Download or read book Maximum Likelihood Estimation and Inference written by Russell B. Millar and published by John Wiley & Sons. This book was released on 2011-07-26 with total page 286 pages. Available in PDF, EPUB and Kindle. Book excerpt: This book takes a fresh look at the popular and well-established method of maximum likelihood for statistical estimation and inference. It begins with an intuitive introduction to the concepts and background of likelihood, and moves through to the latest developments in maximum likelihood methodology, including general latent variable models and new material for the practical implementation of integrated likelihood using the free ADMB software. Fundamental issues of statistical inference are also examined, with a presentation of some of the philosophical debates underlying the choice of statistical paradigm.

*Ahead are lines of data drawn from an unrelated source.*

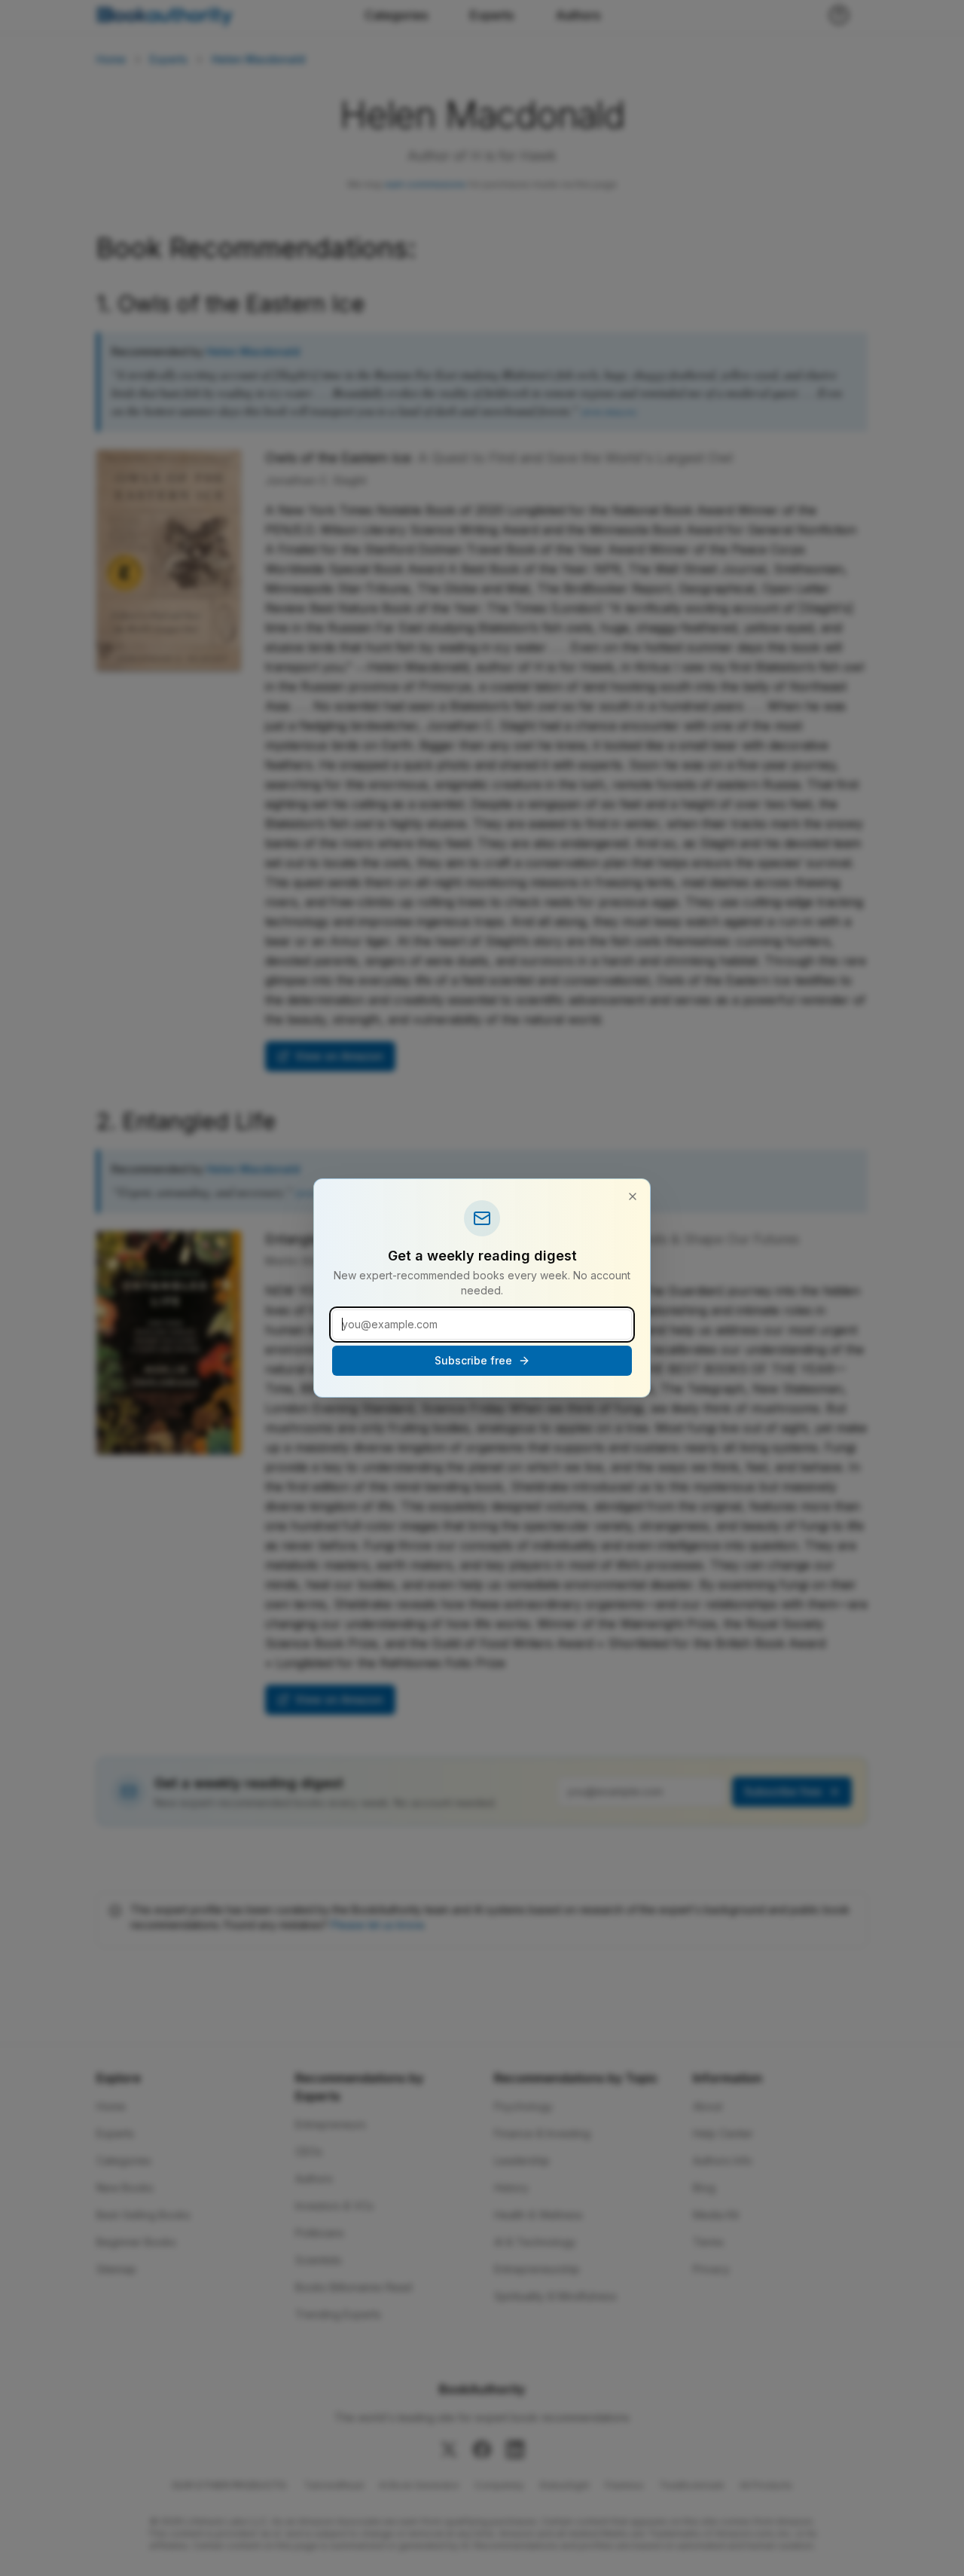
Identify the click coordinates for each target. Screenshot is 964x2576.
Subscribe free (473, 1360)
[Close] (632, 1196)
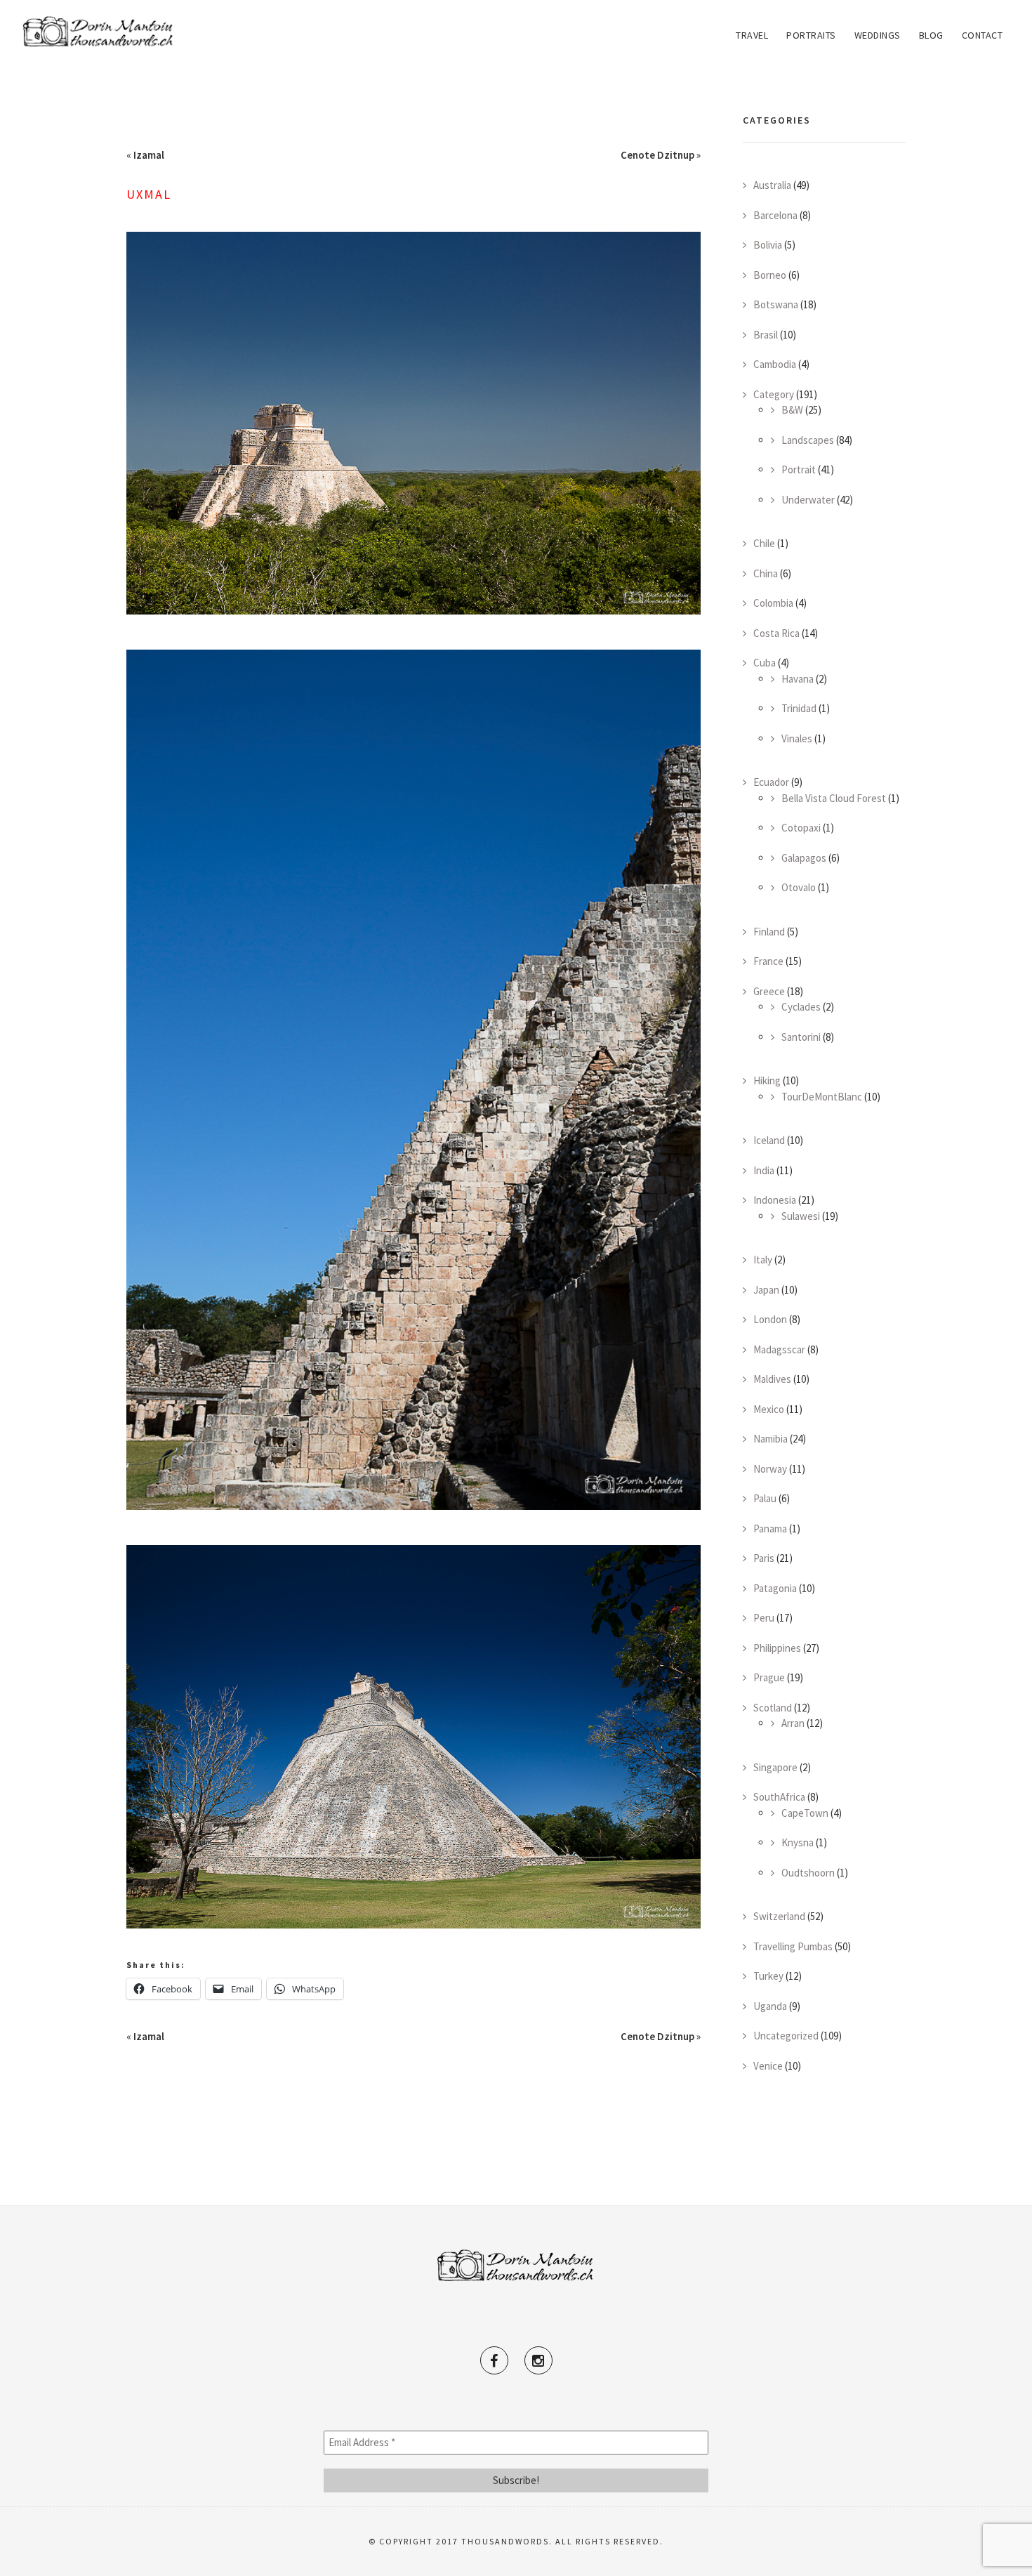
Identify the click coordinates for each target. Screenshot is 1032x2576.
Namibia (770, 1438)
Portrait (798, 469)
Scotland (772, 1707)
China (765, 573)
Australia (772, 185)
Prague (769, 1677)
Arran (793, 1723)
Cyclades (801, 1006)
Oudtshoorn (808, 1872)
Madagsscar (779, 1349)
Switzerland (779, 1916)
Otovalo (798, 887)
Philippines (777, 1648)
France (768, 961)
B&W (792, 409)
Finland (769, 931)
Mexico (768, 1409)
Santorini (801, 1037)
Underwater (808, 499)
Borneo (769, 275)
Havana (797, 678)
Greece (769, 991)
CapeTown (804, 1813)
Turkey (768, 1976)
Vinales (796, 738)
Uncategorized (786, 2035)
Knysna (797, 1842)
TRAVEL (752, 35)
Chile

Key features: Provides an accessible introduction to pragmatic maximum likelihood modelling. Covers more advanced topics, including general forms of latent variable models (including non-linear and non-normal mixed-effects and state-space models) and the use of maximum likelihood variants, such as estimating equations, conditional likelihood, restricted likelihood and integrated likelihood. Adopts a practical approach, with a focus on providing the relevant tools required by researchers and practitioners who collect and analyze real data. Presents numerous examples and case studies across a wide range of applications including medicine, biology and ecology. Features applications from a range of disciplines, with implementation in R, SAS and/or ADMB. Provides all program code and software extensions on a supporting website. Confines supporting theory to the final chapters to maintain a readable and pragmatic focus of the preceding chapters. This book is not just an accessible and practical text about maximum likelihood, it is a comprehensive guide to modern maximum likelihood estimation and inference. It will be of interest to readers of all levels, from novice to expert. It will be of great benefit to researchers, and to students of statistics from senior undergraduate to graduate level. For use as a course text, exercises are provided at the end of each chapter.